Kehepti wasn’t thinking about it. He wasn’t worried about much at all, except for his simple gray cup.  The officer seemed unnerved by this. “Why the weird and silent act? Really nothing to say? No swearing revenge on anyone? This will be about your last chance.”

“I do not care for revenge,” Kehepti said. 

“That’s ironic. You know, that’s what at least half of all your creations have been used for? It’s true, I have the numbers.”

Kehepti didn’t argue, because he didn’t need to. He knew that he had not used those poisons. The destruction had been done by others, all he did was create. It was not his revenge. 

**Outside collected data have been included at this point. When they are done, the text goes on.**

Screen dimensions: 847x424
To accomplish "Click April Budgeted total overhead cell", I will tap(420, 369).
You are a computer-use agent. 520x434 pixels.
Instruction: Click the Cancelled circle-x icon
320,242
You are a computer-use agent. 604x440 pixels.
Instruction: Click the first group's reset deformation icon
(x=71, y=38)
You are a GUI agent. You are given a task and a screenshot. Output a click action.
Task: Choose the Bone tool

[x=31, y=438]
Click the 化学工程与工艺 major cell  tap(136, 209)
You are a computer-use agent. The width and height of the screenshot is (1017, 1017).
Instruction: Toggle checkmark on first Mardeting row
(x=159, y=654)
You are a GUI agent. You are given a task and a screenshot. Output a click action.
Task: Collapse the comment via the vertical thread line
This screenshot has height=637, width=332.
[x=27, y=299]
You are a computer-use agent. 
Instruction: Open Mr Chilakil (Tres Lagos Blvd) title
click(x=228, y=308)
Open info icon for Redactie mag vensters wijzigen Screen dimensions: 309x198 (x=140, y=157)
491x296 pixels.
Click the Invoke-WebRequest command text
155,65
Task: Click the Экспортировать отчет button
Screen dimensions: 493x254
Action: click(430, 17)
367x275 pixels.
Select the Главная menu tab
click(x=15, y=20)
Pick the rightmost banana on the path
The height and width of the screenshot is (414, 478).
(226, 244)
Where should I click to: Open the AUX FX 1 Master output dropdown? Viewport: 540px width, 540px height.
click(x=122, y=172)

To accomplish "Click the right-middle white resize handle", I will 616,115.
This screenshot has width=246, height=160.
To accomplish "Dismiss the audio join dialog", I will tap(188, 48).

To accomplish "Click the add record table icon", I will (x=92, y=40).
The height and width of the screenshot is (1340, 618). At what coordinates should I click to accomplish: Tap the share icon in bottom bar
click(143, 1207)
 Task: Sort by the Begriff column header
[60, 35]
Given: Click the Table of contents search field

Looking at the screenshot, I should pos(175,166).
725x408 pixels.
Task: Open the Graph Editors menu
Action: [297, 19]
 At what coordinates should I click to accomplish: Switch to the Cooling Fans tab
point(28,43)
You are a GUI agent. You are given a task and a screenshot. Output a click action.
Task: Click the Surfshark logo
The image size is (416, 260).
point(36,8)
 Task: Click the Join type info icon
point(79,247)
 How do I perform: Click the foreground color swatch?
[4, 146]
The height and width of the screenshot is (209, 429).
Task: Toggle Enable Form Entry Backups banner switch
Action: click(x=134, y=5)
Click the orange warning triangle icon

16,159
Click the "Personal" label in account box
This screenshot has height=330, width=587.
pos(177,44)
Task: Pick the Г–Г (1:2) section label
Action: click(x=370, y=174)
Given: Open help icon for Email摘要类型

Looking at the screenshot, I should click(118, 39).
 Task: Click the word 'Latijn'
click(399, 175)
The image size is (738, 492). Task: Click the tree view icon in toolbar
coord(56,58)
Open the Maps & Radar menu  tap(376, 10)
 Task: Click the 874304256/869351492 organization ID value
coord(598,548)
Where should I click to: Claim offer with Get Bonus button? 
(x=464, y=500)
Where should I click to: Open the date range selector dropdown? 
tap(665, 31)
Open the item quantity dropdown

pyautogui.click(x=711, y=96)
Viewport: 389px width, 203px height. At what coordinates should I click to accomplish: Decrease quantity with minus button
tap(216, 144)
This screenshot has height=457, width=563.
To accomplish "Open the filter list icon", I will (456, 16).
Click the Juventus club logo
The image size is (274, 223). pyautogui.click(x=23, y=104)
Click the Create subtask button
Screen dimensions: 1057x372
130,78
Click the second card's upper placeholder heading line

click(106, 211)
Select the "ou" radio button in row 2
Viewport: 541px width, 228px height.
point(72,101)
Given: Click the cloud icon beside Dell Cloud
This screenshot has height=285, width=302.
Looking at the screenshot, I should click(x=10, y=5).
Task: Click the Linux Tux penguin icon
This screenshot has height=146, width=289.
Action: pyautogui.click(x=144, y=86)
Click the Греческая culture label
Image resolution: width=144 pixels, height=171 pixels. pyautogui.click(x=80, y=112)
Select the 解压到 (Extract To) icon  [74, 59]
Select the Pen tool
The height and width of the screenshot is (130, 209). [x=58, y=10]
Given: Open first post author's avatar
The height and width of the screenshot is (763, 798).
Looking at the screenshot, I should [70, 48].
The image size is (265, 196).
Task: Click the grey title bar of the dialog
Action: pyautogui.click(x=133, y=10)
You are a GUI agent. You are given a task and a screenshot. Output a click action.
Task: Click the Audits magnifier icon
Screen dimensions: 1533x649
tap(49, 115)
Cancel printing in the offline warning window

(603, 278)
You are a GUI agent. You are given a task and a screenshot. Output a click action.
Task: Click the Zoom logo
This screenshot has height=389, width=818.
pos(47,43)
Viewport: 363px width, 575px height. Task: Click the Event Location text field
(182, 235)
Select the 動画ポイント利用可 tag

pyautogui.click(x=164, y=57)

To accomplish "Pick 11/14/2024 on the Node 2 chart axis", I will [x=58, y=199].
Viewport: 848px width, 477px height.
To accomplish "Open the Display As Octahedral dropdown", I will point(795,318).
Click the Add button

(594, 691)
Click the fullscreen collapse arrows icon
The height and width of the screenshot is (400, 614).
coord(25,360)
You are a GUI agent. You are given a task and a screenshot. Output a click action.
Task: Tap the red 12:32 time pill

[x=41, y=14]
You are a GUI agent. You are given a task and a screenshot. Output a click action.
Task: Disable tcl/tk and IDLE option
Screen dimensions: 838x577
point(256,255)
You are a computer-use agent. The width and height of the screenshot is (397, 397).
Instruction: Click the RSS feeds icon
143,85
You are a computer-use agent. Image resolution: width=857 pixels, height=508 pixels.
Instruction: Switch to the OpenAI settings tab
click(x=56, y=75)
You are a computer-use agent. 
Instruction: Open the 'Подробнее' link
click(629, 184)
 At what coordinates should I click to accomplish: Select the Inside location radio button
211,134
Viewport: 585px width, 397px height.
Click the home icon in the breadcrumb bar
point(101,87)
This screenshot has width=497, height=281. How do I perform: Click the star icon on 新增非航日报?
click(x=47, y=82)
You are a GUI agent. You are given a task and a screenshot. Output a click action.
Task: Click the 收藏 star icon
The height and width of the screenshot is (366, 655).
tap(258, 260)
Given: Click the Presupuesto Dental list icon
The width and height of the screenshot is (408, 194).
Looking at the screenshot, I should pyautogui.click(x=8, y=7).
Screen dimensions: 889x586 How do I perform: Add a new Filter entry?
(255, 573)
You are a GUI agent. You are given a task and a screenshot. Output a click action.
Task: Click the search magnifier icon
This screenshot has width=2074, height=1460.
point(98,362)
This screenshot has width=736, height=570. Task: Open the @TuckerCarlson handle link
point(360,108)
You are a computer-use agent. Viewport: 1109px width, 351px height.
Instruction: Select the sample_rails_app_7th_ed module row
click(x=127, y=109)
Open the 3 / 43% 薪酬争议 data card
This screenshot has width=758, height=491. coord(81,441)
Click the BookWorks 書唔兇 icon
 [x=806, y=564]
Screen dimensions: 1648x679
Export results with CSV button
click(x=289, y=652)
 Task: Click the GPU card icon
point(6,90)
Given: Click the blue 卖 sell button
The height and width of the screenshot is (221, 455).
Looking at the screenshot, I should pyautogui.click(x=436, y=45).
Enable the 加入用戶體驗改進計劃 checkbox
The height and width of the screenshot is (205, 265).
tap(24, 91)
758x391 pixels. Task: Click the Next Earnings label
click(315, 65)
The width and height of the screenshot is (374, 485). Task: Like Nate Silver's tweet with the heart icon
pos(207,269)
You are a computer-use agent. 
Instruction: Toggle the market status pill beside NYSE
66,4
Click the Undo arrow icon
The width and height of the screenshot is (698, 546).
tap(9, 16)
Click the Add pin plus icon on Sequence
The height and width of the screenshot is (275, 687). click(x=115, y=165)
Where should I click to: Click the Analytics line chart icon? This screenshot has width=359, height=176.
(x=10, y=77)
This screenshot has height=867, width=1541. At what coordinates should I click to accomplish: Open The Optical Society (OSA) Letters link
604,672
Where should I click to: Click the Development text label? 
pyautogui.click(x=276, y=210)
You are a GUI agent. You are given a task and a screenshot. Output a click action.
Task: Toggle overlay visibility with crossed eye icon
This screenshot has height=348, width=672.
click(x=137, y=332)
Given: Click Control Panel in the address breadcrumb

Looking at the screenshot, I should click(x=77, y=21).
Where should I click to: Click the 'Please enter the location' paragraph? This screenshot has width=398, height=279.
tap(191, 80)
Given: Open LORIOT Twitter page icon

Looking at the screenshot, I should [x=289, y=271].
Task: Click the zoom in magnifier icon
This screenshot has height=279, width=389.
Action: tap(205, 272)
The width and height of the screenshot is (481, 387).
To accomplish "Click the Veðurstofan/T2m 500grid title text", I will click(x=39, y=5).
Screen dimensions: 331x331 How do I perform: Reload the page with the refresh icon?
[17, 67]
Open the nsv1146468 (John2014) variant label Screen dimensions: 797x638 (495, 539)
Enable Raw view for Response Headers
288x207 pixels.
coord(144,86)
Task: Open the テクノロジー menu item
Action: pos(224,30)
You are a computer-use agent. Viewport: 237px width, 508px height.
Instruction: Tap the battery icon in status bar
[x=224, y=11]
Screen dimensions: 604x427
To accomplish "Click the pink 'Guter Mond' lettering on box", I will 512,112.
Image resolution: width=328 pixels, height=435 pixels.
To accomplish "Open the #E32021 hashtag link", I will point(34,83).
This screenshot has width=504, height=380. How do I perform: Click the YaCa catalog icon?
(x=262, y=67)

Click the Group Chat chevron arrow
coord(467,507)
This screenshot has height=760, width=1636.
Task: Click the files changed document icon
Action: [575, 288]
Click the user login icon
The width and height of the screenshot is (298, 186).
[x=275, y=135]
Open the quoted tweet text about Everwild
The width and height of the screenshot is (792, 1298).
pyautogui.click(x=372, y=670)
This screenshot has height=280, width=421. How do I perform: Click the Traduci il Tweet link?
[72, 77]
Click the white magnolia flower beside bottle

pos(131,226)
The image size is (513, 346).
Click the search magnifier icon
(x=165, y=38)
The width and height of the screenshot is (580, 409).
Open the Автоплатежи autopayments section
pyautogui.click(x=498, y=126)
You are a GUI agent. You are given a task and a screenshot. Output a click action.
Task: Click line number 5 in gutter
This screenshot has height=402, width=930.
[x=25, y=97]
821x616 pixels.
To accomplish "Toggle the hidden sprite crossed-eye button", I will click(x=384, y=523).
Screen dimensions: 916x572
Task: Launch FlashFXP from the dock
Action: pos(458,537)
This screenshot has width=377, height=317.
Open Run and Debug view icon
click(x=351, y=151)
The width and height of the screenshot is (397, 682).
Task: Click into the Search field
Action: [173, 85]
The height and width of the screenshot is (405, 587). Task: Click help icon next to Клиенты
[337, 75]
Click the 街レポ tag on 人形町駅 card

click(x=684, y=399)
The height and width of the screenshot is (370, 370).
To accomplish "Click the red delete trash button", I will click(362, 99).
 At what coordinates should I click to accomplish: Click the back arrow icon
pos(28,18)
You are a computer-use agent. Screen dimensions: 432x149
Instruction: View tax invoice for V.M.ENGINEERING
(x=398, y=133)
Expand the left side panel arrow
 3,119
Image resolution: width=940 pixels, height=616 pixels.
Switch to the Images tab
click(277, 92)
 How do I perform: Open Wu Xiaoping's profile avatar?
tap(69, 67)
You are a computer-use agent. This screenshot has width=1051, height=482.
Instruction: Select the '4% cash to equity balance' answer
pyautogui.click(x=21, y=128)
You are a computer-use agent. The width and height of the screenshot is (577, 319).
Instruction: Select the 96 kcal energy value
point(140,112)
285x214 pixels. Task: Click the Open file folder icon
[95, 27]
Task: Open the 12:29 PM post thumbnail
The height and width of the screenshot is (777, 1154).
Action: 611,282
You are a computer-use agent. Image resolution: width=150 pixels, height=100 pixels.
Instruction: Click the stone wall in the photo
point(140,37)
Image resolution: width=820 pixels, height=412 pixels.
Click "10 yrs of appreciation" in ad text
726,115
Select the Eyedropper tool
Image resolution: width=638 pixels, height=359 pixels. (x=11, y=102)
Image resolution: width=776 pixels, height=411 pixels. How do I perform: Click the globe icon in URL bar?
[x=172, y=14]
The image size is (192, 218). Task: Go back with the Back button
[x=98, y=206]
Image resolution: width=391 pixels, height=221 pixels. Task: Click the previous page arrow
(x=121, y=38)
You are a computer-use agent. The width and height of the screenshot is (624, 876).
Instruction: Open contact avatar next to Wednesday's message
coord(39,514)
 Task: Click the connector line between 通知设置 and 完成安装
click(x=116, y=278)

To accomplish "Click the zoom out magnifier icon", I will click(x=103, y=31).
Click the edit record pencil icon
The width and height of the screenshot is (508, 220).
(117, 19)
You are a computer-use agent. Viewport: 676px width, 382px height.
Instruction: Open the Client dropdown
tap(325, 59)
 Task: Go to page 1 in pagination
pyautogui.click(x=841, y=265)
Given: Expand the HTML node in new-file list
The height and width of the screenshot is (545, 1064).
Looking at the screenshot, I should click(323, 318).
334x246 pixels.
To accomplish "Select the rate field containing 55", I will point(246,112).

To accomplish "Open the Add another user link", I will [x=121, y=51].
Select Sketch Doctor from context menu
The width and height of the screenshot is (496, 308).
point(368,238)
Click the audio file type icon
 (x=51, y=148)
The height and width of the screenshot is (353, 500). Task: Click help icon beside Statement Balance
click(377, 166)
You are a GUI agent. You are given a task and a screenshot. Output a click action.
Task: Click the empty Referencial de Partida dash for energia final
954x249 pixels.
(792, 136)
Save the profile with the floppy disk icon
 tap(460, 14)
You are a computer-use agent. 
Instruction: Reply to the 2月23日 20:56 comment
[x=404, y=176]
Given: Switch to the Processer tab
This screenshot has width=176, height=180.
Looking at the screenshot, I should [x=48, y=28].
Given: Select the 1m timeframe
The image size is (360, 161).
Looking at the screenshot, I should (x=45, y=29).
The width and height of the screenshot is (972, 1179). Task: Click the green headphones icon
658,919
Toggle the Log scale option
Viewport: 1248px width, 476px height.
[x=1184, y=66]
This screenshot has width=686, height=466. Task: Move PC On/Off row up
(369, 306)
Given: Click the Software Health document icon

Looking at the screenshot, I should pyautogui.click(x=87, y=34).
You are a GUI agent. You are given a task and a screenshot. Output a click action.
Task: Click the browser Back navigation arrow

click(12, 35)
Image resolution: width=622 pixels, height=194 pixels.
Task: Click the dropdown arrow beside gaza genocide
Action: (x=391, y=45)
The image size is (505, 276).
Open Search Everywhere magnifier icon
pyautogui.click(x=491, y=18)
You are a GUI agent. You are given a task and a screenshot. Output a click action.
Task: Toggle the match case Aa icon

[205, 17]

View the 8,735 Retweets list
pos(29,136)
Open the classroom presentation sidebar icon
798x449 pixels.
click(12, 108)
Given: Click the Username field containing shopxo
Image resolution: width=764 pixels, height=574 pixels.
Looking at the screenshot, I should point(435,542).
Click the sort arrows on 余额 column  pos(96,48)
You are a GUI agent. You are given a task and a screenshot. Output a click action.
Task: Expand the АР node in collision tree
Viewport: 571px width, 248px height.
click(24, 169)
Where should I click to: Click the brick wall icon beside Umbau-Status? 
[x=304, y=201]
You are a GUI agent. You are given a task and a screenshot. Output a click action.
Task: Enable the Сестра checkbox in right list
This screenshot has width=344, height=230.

“Alright, I think we’re done here,” the soldier said. He raised a hand to the reciever in his ear and spoke: “I’m bringing him out in just a second.” He turned back to Kehepti. “Put on the cuffs or I’ll do it for you.”

“I will not be going with you, my friend,” Kehepti said, calmly. 

“Sure, go by yourself if you want. Put on the cuffs.”

Kehepti drained the last dregs of his cup. With that, the dosage was completed, and he felt the cramping in his stomach begin to set in. His insides twisted on themselves, and Kehepti smiled at the man before his vision warped and swam, and he found himself suddenly on the floor, fallen out of his chair. Kehepti’s mind seemed to fit loosely in his skull, and his heartbeat began to slow.

The soldier swore loudly and started calling for help. His voice muffled now, and Kehepti had a hard time understanding the words. He must have picked up Kehepti’s cup and thrown it at the ground, because it now lay a few feet in front of the old poisonmaker. It had shattered into a dozen pieces, and revealed the cup’s insides, which glinted a vivid, majestic purple. Amethyst crystals. They were beautiful, and the twinkling evening light reflecting off of the shards stretched and spun in Kehepti’s twisted vision like a clutch of waving starfish. More soldiers entered the room on heavy booted feet. 

Kehepti’s heart slowed further, multiple seconds passing between beats. He sunk into a dark languor, his vision going dim.

But his heart did not stop. 

The remnants of a crushed rapampa leaf ran in his blood, holding off the poison. It would let the symptoms run their course, but would never let him get close to actually dying. A handy thing to carry in your pocket. 

To the circle of soldiers around him, and the paramedic they had brought with them, he was a dead man. Heart silent, skin cold, eyes glossy. He heard his sons rush into the room and begin yelling at the soldiers, who yelled back in turn. He heard the soldier with whom he had spoken cursing and berating his companions for not sweeping the building. They had, of course, but not the hidden rooms. 

His sons continued shouting, two of them shouting at the soldiers, demanding that they look away from the dead. The other two grabbed the prayer-quilt from the wall, wrapping him tightly, but not enough to suffocate him, for they knew he still breathed. 

Kehepti felt himself lifted from the ground and carried to the back of the shop. He sat paralyzed as they removed the quilt from him and placed it on the decoy body, then stored him away in the compartment below the floorboards of the back pantry. 

The whole performance took no more than five minutes, but to Kehepti’s addled brain, it might have been as many hours. This did not bother him, however, because it gave him plenty of time to savor the success of his ruse. He thought of the funeral to be held in the coming days. The false corpse would remain shrouded, to comply with tradition, and Kehepti would leave with his daughter, who the soldiers would not be aware of. They were unaware of a great many things, and for that reason the soldier would never get his revenge. They would buy his ruse, because they did not know the first thing that was known about Mr. Kehepti. The secret at the core of the old tea maker on Hekha Street, which was that behind his plain, smiling facade, his quiet, earnest honesty, his plain speech and warm drinks, Mr. Kehepti was, at heart, a showman.